* _RECORD EXTRACTS_:
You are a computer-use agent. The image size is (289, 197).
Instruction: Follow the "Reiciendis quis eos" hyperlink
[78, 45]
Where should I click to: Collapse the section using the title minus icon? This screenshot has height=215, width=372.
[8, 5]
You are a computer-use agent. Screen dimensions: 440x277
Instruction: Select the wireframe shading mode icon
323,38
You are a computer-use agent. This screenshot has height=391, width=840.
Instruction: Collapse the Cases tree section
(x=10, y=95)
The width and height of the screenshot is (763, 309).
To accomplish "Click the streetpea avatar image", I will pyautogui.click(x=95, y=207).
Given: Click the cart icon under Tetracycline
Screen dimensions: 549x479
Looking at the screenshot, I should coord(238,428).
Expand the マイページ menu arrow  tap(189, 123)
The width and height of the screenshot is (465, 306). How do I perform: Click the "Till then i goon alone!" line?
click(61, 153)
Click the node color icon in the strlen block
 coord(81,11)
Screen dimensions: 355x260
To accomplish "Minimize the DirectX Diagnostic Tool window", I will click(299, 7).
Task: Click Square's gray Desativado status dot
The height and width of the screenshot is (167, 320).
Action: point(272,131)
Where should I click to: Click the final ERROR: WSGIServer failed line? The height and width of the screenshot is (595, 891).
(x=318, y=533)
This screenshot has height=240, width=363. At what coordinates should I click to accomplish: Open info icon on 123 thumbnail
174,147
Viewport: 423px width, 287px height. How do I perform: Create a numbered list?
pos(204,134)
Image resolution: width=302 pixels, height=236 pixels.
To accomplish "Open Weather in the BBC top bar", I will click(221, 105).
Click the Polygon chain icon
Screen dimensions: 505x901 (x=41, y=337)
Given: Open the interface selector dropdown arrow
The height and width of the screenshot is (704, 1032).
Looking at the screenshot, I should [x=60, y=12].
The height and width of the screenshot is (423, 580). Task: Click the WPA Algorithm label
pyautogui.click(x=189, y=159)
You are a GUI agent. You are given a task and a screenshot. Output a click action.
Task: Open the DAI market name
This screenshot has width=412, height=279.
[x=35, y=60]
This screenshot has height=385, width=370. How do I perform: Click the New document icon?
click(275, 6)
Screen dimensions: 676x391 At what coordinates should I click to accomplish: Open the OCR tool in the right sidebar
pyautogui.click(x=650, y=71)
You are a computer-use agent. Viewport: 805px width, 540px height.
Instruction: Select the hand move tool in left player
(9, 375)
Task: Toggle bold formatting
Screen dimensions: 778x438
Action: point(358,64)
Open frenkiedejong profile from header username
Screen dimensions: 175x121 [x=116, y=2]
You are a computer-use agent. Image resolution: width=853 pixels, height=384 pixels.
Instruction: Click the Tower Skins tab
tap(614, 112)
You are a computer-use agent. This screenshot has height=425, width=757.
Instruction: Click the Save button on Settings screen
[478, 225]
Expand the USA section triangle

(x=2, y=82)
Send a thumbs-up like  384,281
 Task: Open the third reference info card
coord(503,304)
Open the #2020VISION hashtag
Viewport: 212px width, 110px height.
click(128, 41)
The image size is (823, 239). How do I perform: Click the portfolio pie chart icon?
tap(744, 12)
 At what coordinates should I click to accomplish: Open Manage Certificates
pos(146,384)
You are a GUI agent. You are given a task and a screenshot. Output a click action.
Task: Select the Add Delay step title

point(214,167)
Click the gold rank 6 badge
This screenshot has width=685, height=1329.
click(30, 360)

* _EXERCISE REQUIREMENTS_:
When the word "pixels" shows up in a line of the entries, report that line.

* _TASK SOLUTION_:
Image resolution: width=302 pixels, height=236 pixels.
You are a computer-use agent. Image resolution: width=853 pixels, height=384 pixels.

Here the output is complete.